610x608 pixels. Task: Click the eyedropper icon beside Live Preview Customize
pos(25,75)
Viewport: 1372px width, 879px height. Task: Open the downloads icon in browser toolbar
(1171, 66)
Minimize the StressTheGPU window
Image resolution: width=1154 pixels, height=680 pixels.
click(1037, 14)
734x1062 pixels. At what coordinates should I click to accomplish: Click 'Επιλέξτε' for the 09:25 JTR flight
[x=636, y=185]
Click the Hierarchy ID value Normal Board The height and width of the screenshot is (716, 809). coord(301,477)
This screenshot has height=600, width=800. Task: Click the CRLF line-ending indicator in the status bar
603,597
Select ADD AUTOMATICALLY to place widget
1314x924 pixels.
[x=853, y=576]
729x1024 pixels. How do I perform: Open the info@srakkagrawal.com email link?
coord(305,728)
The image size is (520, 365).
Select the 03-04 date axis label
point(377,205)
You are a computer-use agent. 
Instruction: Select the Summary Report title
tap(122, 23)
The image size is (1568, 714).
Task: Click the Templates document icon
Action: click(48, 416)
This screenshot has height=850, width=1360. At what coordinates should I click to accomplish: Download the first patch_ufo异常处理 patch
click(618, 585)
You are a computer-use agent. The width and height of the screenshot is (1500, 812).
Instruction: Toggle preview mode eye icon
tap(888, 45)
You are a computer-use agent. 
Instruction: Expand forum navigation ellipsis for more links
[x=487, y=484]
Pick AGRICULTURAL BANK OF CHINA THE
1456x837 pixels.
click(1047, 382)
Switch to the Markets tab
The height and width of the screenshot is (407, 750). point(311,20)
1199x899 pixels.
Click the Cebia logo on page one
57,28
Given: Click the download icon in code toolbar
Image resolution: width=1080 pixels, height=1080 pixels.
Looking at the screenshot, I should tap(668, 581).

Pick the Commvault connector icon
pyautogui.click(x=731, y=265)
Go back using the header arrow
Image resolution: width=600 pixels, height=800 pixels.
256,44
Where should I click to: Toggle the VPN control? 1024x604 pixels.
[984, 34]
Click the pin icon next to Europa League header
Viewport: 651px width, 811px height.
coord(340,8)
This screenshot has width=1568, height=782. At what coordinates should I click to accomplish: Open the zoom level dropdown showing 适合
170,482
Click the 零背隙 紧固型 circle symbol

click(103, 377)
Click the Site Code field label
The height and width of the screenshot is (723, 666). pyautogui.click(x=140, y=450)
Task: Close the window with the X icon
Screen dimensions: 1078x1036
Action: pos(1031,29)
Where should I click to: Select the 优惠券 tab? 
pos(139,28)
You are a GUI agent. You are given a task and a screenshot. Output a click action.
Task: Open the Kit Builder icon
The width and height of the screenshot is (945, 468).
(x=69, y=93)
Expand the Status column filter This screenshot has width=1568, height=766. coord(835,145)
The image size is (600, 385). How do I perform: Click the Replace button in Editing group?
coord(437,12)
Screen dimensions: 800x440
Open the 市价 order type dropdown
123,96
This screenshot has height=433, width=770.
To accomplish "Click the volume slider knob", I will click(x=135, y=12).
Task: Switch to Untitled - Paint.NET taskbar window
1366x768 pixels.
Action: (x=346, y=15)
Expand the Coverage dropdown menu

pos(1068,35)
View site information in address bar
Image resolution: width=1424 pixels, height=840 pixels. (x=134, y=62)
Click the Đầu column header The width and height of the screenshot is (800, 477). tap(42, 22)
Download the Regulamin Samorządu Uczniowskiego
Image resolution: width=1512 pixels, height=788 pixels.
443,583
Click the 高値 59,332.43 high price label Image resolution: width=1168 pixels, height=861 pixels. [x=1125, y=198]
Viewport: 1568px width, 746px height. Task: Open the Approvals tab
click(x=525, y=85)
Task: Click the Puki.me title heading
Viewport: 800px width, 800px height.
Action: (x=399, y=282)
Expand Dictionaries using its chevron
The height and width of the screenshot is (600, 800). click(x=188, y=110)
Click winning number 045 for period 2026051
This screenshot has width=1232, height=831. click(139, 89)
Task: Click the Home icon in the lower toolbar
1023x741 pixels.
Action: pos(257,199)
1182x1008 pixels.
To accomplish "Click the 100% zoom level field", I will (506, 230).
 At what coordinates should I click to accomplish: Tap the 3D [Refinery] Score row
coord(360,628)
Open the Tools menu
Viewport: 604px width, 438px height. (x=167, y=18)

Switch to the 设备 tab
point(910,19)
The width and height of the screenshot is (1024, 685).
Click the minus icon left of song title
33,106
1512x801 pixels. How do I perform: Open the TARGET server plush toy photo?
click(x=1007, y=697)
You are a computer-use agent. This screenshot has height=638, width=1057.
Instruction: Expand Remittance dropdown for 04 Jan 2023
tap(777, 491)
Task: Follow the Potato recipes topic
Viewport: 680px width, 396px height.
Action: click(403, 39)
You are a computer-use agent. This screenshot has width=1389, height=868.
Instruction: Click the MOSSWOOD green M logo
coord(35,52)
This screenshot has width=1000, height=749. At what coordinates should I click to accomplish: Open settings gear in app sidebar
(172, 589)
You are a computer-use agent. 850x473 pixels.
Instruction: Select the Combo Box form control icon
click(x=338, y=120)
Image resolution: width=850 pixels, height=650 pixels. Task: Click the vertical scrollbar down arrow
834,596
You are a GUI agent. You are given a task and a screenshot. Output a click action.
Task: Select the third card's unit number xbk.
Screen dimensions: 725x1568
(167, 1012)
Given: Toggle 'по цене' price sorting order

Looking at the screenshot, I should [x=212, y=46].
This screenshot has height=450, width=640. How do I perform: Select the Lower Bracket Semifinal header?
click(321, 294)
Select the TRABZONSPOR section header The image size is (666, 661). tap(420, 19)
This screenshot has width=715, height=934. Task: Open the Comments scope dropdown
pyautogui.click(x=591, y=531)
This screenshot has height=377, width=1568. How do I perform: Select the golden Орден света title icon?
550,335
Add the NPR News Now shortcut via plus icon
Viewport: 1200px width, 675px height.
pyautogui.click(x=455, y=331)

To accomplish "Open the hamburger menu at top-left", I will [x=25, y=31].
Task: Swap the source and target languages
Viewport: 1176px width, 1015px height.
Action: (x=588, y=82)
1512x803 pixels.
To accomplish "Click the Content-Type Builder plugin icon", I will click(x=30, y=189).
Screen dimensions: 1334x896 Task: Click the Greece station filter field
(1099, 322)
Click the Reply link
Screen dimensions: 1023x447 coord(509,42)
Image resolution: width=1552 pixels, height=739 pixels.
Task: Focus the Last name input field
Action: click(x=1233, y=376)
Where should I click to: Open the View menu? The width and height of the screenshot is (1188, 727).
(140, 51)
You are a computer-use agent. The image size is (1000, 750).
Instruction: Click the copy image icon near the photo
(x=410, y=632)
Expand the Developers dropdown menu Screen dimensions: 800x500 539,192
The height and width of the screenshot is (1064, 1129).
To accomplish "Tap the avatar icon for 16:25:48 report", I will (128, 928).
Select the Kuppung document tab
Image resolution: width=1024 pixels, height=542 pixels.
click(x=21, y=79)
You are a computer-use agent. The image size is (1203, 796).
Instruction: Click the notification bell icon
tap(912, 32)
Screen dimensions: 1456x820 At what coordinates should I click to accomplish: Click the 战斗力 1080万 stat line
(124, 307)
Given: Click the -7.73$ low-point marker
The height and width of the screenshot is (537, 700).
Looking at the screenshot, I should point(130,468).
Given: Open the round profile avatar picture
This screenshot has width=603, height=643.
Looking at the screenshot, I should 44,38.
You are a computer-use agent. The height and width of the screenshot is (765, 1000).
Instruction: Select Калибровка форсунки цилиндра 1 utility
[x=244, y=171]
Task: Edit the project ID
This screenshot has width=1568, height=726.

▶ _Your instructions_
Find the count of lines in the data above where the string "computer" occurs. Provide that number alone.

▶ _Task answer_
9